Your task
A single number is required: how many lines in the data below contain "agent".

(Stored data entries)

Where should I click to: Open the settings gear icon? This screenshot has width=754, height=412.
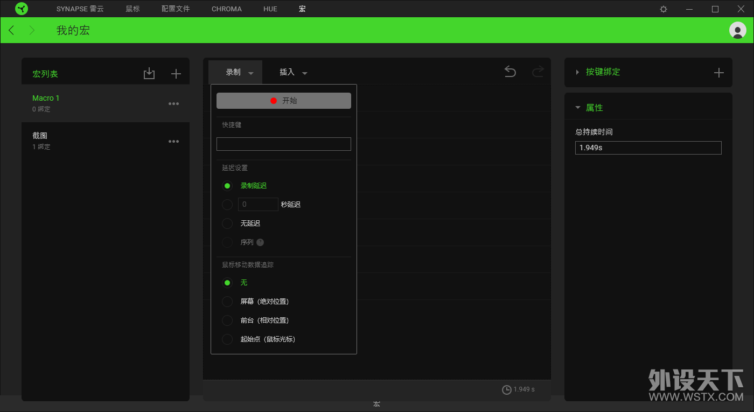click(664, 9)
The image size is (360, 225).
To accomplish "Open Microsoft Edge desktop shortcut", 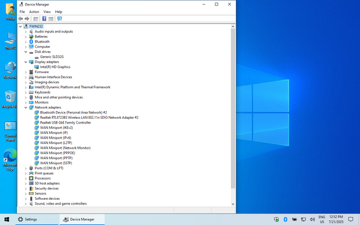I will [10, 160].
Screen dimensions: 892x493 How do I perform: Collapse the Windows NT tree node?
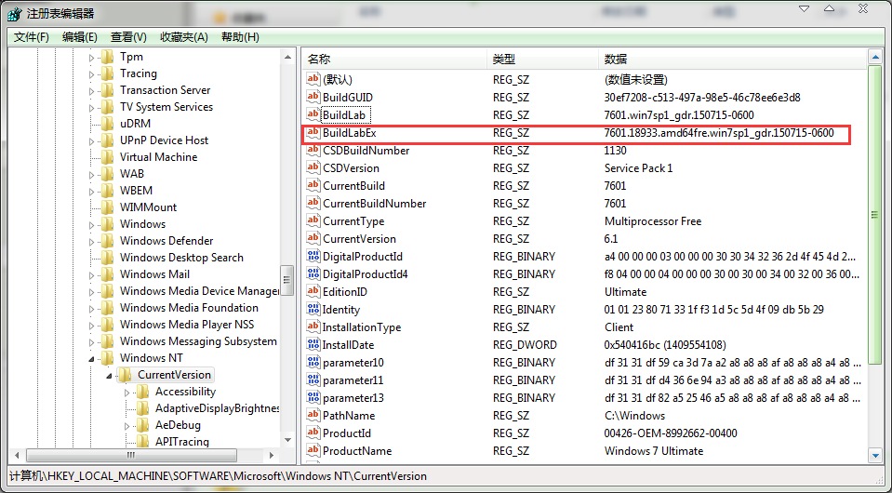tap(92, 358)
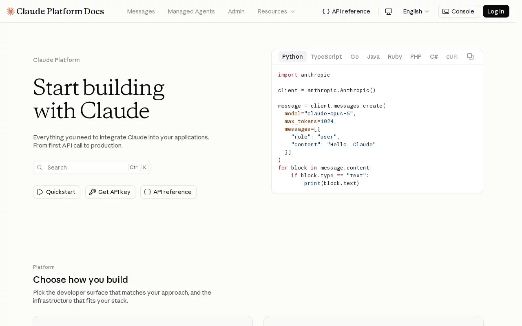The image size is (522, 326).
Task: Open the Admin navigation link
Action: tap(236, 11)
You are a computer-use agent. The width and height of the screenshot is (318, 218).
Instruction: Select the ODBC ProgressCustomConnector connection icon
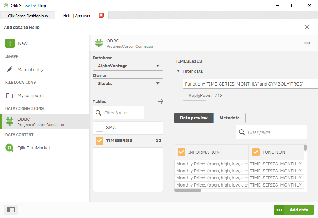pos(10,121)
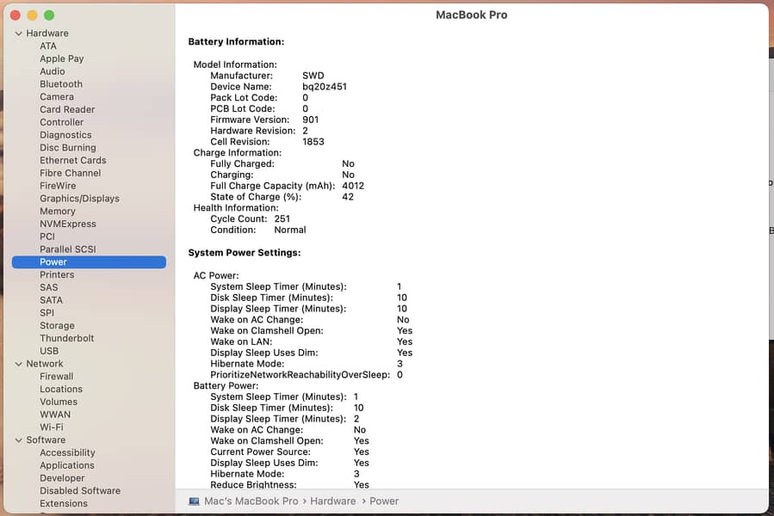This screenshot has width=774, height=516.
Task: Show the Storage hardware details
Action: (57, 326)
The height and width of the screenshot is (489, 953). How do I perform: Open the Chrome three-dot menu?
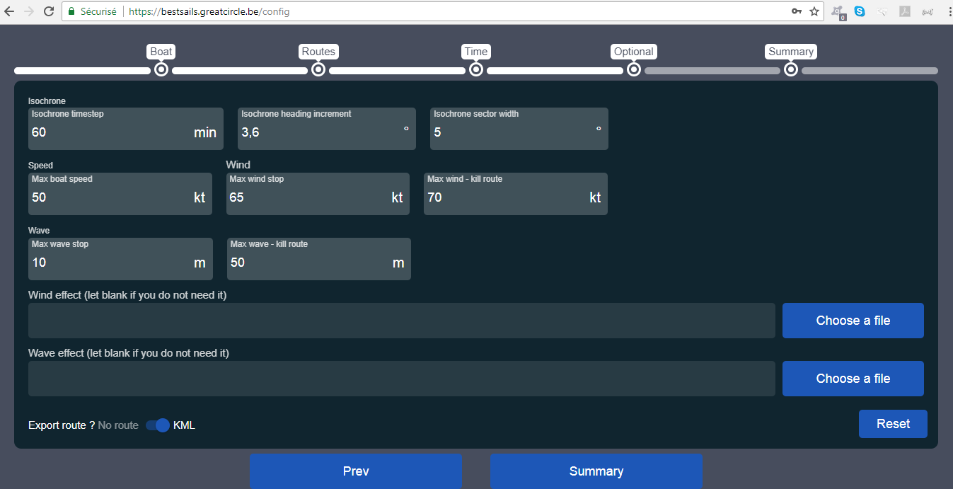tap(948, 11)
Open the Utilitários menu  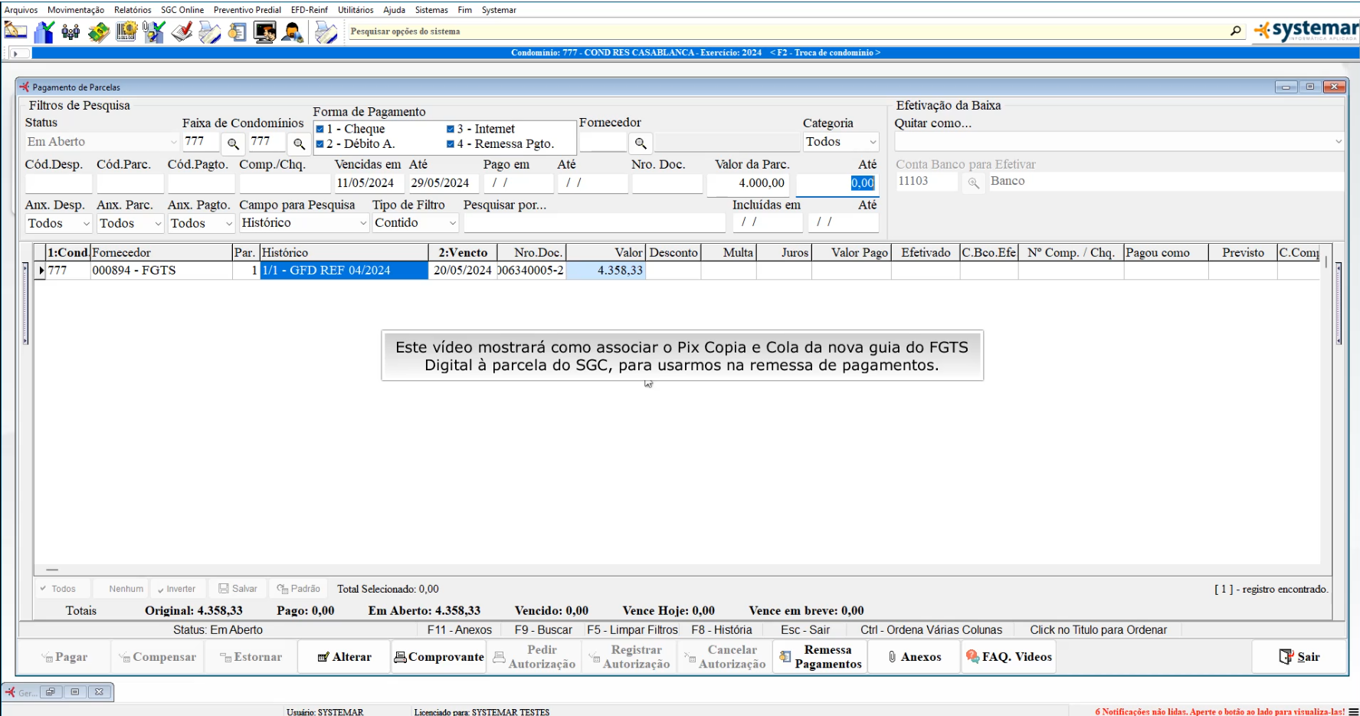356,10

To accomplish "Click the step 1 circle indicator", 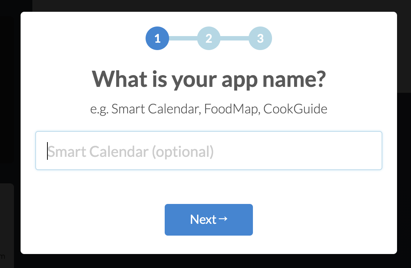I will tap(157, 38).
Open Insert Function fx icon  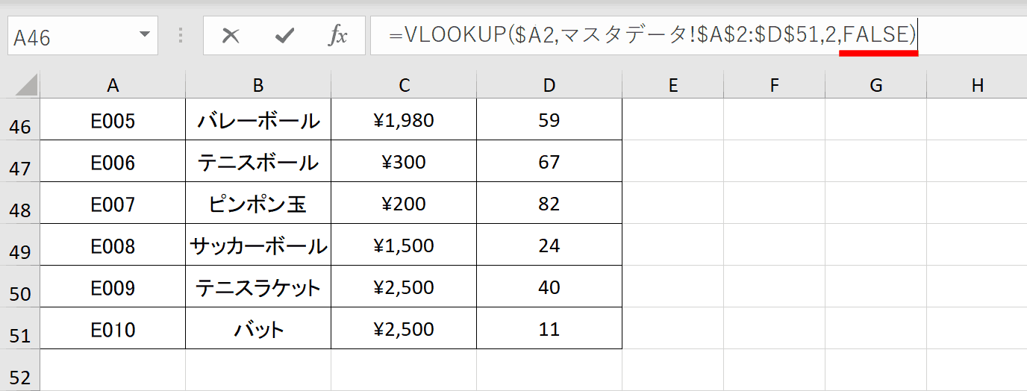point(338,35)
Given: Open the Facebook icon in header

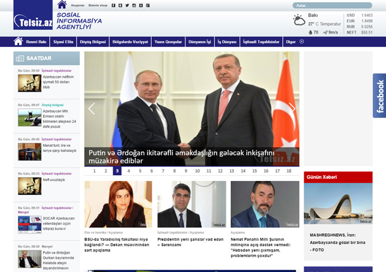Looking at the screenshot, I should (x=113, y=5).
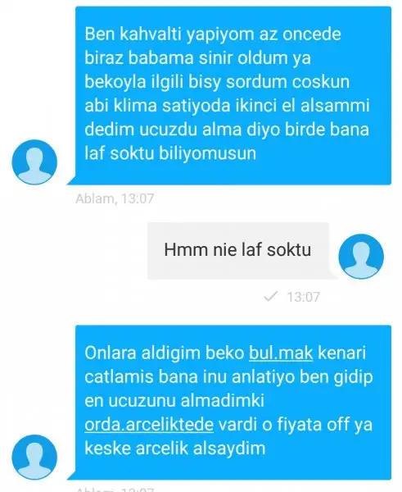Tap the sender name 'Ablam' under first message
The image size is (402, 492).
[x=95, y=198]
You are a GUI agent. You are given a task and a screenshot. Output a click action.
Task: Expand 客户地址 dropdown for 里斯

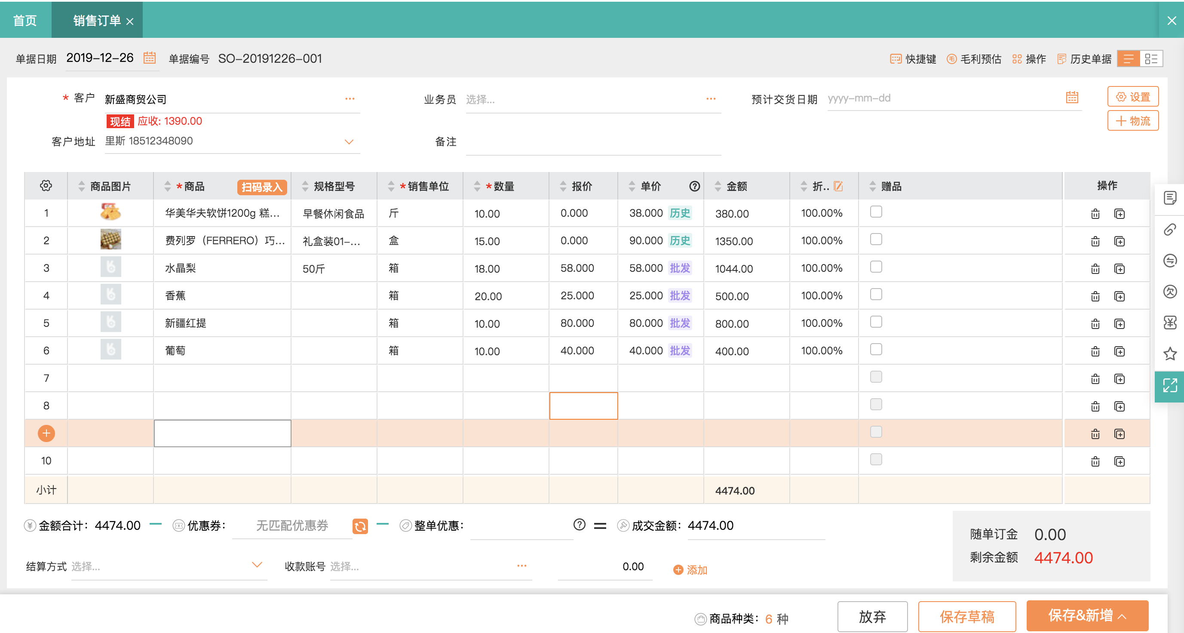[349, 142]
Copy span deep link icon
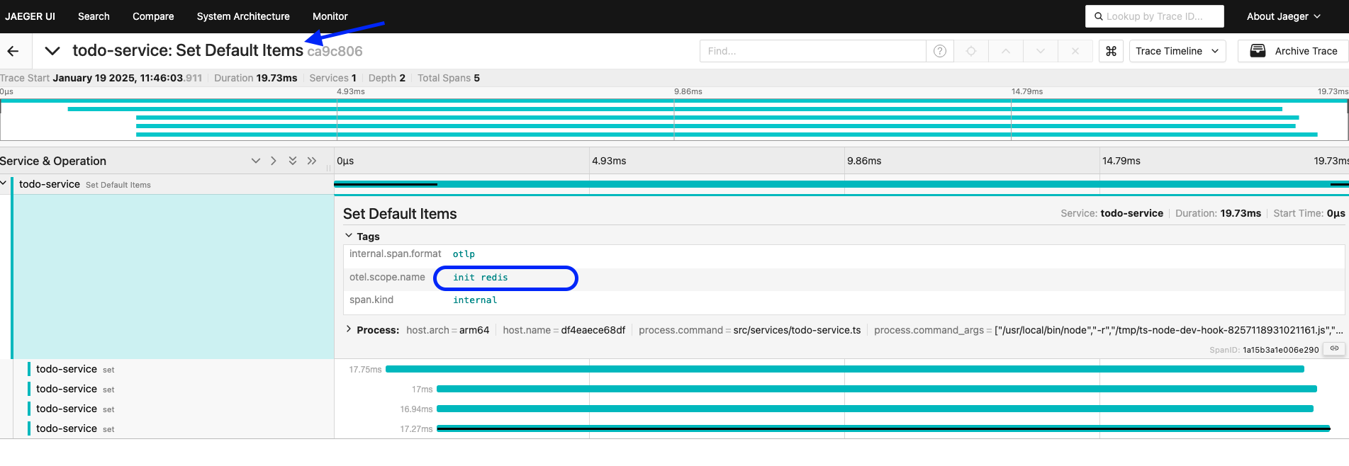This screenshot has height=466, width=1349. 1334,348
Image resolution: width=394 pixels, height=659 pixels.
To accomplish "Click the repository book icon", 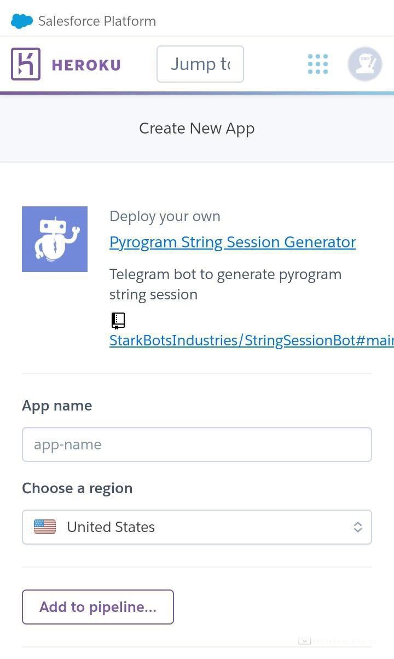I will (x=118, y=321).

Written response
2